Aku duduk di kelas 3-7, di barusan terakhir di dekat jendela dan sedang fokus belajar bahasa Inggris.
“Ryota, aku butuh tisu.”
“ Ada di tasku, jadi ambil saja.”
Sebuah suara datar dengan sedikit naik turun terdengar dari sebelahku. Saat aku mendongak, yang pertama kali terlihat adalah rambut panjang yang berwarna agak kebiruan yang tergerai yang hampir mencapai pinggangnya.
Dia memiliki penampilan yang cantik, dan matanya terlihat sedikit mengantuk. Poninya cukup panjang untuk menutupi mata kanannya.
Setelah mendapat persetujuanku, dia mulai merogoh-rogoh tas sekolahku yang tergantung di pengait di mejaku.
“Aku menemukannya.
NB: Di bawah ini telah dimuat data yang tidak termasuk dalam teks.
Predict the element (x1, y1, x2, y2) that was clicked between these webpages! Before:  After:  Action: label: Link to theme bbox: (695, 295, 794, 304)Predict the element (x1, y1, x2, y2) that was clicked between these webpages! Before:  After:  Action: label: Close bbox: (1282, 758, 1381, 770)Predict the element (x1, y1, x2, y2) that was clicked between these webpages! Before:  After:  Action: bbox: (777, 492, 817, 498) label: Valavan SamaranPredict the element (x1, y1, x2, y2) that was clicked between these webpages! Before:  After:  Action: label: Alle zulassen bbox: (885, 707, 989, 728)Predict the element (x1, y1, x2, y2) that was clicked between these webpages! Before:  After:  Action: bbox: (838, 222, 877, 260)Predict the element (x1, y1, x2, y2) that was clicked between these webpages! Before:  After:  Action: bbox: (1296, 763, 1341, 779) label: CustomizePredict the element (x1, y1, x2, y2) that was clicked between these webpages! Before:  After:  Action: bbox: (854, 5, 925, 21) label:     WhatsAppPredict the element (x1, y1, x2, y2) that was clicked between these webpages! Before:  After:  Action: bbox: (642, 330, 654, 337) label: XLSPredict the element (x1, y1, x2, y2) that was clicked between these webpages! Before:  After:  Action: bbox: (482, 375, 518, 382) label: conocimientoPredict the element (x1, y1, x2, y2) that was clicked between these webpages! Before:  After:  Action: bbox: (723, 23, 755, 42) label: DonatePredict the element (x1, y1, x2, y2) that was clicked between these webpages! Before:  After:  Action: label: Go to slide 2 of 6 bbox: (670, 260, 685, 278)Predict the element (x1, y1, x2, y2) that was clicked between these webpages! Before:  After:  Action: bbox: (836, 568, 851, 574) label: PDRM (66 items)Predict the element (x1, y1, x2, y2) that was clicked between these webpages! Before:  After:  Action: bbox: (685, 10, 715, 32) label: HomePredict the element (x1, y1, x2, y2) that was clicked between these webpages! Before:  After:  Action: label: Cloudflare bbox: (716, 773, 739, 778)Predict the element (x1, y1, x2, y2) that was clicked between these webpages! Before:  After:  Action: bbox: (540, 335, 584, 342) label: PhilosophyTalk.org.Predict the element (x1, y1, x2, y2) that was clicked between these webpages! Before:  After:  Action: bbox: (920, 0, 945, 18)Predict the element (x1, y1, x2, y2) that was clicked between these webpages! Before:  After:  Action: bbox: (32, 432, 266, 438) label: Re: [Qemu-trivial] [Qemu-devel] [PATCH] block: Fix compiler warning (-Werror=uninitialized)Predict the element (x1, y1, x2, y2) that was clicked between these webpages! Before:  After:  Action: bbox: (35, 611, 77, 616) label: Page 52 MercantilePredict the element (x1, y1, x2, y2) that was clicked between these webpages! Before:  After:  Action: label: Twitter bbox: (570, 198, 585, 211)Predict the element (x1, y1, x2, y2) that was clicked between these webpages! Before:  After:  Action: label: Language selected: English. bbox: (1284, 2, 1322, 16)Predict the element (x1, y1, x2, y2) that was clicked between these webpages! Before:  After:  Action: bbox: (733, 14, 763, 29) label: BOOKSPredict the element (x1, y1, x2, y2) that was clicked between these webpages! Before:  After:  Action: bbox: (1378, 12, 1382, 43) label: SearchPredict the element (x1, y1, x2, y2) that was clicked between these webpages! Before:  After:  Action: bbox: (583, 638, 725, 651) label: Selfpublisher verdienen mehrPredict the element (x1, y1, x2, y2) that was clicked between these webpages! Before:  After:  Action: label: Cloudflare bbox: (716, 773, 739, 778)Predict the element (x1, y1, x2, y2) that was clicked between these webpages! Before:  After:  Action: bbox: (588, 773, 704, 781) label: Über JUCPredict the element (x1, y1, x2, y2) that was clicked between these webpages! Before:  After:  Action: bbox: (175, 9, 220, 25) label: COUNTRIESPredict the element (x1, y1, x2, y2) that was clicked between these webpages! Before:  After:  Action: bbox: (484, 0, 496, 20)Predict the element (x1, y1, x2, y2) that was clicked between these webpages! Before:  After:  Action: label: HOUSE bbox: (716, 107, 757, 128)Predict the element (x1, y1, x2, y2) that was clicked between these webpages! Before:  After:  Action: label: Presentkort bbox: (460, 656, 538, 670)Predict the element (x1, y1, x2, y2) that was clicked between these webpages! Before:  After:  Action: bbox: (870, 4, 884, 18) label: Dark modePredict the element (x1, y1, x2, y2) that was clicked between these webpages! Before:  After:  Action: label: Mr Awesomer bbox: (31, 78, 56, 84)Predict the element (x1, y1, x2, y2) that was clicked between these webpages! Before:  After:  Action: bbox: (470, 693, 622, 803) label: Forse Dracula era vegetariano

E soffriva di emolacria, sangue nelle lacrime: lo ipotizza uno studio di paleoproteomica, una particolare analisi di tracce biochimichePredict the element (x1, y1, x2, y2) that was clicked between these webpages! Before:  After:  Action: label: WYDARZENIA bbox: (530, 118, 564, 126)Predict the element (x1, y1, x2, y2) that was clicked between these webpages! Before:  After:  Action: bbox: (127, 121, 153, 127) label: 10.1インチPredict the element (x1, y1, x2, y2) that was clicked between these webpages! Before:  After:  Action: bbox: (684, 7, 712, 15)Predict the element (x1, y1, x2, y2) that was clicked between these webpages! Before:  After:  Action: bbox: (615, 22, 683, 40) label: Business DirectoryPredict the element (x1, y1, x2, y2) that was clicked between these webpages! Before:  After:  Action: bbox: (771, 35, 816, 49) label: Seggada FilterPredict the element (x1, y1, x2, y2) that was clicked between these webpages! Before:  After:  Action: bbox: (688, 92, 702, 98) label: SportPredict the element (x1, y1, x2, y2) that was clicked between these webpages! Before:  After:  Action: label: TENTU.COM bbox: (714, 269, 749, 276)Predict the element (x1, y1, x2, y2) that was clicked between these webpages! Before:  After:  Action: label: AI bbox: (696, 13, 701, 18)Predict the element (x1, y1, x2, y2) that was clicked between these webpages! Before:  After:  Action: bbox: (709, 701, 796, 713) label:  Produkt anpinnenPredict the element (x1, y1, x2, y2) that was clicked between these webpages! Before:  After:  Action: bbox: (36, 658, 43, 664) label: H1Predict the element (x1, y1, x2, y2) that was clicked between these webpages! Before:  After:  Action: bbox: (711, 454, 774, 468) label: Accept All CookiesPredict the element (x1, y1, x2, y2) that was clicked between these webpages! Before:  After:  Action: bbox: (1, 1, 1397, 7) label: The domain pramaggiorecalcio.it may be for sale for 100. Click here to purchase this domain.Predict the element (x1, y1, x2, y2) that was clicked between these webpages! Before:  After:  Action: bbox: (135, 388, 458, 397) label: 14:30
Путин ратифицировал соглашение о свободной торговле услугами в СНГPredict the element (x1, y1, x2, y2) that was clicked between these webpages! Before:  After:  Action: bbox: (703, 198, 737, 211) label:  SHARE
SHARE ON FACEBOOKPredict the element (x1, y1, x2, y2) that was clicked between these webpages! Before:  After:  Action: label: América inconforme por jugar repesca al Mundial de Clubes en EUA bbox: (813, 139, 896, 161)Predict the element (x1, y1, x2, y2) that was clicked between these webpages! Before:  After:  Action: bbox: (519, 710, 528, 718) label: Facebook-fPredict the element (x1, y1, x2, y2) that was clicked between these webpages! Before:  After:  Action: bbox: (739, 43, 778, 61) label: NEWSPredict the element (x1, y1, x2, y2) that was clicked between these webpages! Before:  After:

Terima kasih.”
Dia mengambil beberapa tisu dan mulai membersihkan hidungnya dengan keras.
“Apakah kamu sedang pilek?”
“Tidak. hidungku hanya berair.”
“Tunjukkan dahimu sebentar.”
“Mm.”
Dia menyisir poninya ke belakang dan menunjukkan dahinya kepadaku.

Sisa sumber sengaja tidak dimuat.